Japanese and Senegalese supporters received praise after they were seen picking up their trash and tidying up their stadium section following their respective matches Tuesday.
Videos circulated around social media showing Japanese fans with garbage bags cleaning up litter around the Mordovia Arena in Saransk, Russia. Japan beat Colombia 2-1 during the Group H match.
“This is my favorite moment of the World Cup so far; Japan fans picking up litter after their victory vs. Colombia. The lessons in life we can take from the game. Why I support Japan,” a social media user tweeted.
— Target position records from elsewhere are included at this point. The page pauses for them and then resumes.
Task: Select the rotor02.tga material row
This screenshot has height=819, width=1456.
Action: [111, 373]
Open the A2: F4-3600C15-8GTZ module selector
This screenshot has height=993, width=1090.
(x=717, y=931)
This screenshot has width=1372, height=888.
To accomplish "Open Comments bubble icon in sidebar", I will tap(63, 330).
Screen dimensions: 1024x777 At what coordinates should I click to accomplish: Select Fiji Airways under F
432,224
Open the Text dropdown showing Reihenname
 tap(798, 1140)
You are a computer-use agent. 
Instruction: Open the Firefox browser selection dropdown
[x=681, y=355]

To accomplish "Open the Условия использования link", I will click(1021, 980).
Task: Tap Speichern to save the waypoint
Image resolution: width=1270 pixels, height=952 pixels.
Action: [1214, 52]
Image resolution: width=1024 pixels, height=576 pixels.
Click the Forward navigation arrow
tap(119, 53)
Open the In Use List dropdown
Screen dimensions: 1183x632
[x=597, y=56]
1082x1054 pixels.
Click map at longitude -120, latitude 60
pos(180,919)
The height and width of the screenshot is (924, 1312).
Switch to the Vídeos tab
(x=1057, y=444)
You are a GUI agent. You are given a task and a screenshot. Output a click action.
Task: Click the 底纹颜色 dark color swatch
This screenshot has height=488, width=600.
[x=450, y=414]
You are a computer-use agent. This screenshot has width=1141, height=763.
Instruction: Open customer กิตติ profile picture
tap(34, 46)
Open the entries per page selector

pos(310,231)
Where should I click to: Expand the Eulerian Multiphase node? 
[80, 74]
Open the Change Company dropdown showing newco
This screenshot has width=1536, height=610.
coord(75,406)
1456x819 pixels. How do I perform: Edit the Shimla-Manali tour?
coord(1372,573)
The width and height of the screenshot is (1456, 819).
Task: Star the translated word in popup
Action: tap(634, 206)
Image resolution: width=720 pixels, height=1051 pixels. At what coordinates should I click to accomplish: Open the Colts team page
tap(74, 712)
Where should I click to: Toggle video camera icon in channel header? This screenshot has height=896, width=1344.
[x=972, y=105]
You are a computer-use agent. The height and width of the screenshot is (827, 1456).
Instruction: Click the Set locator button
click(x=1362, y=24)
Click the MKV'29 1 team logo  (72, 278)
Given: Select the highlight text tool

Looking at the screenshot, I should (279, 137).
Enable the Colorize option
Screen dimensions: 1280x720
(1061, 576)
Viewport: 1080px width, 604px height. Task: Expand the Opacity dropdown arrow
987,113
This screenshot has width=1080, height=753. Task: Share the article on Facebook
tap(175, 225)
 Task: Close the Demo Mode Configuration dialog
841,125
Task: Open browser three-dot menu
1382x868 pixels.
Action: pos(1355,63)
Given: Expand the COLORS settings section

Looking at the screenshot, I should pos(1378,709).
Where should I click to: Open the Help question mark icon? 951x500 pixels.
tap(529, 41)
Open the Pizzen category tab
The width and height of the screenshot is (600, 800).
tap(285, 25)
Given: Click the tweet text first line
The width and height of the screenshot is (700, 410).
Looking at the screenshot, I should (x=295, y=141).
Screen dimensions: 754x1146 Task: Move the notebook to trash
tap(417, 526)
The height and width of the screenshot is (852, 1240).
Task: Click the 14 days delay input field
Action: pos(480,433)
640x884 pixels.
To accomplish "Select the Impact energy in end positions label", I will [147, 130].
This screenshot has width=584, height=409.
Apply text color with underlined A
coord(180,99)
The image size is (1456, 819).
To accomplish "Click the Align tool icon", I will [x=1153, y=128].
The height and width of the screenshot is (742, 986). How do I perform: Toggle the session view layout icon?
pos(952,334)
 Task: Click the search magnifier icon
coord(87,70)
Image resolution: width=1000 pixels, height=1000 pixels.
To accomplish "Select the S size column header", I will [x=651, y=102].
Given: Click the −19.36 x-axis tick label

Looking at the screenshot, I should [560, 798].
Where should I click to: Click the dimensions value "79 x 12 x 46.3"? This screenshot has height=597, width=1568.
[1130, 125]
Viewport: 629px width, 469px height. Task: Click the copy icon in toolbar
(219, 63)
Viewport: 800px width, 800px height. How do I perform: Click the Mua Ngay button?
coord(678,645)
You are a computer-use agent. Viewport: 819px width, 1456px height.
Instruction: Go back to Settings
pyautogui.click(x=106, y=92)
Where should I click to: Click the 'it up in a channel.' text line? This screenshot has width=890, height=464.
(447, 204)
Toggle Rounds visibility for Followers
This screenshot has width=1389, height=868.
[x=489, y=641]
This is my favourite moment of the World Cup so far; Japan fans picking up litter after their victory vs Columbia. The lessons in life we can take from the game. Why I support 🇯🇵 #class✅#respect✅#WorldCup pic.twitter.com/FyYLhAGDbi
— Christopher McKaig (@Coachmckaig) June 19, 2018
Later in the day, group rivals Senegal beat Poland, 2-1. After Senegal’s win, the team’s fans were also seen collecting their trash.
Argentine network TyC Sports shared a video of the kind act, saying that instead of celebrating the victory Senegalese fans showed respect by cleaning up their sector.
#TyCSportsMundial Senegal consiguió un triunfo histórico. Pero sus hinchas en lugar de festejar a minutos de terminado el partido, se encargan de limpiar su sector antes de retirarse. #RESPECT. pic.twitter.com/RiKovpfmoT
— TyC Sports (@TyCSports) June 19, 2018
Japan-based soccer writer Scott McIntyre told the BBC that cleaning up after yourself following a sporting event was “not just part of the football but part of Japanese culture.”
— Aulty (@aulty) June 19, 2018
“You often hear people say that football is a reflection of culture. An important aspect of Japanese society is making sure that everything is absolutely clean and that’s the case in all sporting events and certainly also in football,” McIntyre said.
Scott North, a professor at Osaka University in Japan, explained that Japanese citizens were taught from a young age to clean up after themselves at all times.
“Cleaning up after football matches is an extension of basic behaviors that are taught in school, where the children clean their school classrooms and hallways,” North told the BBC.
“With constant reminders throughout childhood, these behaviors become habits for much of the population,” he explained.
North said the fans take pride in showing others that they clean up and are respectful outside their country.
“What better place to make a statement about the need to care responsibly for the planet than the World Cup?” he asked.